I have not yet had the opportunity to read fellow biblioblogger John Anderson’s new book (for which I offer him congratulations on its publication!), Jacob and the Divine Trickster: A Theology of Deception and Yhwh’s Fidelity to the Ancestral Promise in the Jacob Cycle, published by Eisenbrauns. But I thought I should mention it anyway, for several reasons. First, he asked me to. But second, this being a book published by a biblioblogger this month, and this being the site for this month’s Biblical studies carnival (of which the first installment has been posted here, in case you missed it), it seems appropriate to mention it and to say that anyone else who has published something this month is welcome to blog about it and get it included in the Biblical studies carnival.

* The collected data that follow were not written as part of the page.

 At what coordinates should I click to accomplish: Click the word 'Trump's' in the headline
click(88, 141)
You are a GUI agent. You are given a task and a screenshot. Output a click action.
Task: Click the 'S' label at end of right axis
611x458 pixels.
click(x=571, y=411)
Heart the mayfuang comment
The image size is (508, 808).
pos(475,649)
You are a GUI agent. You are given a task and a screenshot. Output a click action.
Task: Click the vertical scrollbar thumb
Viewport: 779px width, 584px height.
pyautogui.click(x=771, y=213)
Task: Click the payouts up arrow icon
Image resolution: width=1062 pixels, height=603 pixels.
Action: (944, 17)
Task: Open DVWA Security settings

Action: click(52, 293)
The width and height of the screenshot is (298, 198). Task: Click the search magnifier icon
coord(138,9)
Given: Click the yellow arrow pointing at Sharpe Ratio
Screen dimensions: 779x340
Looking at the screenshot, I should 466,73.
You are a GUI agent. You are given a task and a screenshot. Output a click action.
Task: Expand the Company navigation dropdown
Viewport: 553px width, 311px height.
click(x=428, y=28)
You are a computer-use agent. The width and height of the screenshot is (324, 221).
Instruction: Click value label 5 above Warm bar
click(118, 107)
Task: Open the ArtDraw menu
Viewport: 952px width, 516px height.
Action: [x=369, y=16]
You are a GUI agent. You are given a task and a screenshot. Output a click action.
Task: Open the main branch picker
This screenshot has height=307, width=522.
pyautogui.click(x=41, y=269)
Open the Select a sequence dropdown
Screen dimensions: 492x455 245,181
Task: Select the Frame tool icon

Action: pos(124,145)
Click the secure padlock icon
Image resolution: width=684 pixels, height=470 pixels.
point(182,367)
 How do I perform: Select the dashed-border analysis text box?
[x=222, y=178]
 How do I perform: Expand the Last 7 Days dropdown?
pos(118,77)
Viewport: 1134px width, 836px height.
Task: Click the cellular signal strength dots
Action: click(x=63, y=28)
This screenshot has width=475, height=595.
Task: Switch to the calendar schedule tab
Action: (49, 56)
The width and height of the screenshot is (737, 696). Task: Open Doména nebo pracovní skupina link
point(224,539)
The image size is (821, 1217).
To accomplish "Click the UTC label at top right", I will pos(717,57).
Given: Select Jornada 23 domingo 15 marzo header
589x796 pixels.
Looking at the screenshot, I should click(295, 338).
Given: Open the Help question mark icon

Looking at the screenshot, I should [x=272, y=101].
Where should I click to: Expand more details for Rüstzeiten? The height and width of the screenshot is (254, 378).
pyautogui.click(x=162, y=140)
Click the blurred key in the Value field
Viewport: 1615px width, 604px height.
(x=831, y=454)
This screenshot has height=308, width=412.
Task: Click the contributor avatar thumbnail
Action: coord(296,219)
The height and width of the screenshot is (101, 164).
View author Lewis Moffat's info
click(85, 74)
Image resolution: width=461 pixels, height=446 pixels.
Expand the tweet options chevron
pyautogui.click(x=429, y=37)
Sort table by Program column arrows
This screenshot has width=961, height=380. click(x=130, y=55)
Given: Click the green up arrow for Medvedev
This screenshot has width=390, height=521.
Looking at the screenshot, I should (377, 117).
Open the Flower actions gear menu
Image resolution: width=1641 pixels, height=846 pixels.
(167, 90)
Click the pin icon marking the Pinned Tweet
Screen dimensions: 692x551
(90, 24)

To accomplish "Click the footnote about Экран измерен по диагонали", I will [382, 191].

But third, the topic of the book connects fairly directly with a major topic about which I blog regularly, namely creationism. Young-earth creationism is forced to maintain that God created an earth with the appearance of age and a cosmos with light already en route from stars a vast distance away. It makes God guilty of deception. And the truth of the matter is that God as depicted in the Bible is not above deception, as becomes clear not only in the Jacob story but even more so in 1 Kings 22. And so thinking about John’s book, I am struck that, if we object to the theology of young earth creationism, the objection probably cannot be on Biblical grounds. Indeed, do you think we need to go further, and say that if we find the idea of a God who is willing to deceive human beings unacceptable, this constitutes a rejection of the Biblical portrait of God?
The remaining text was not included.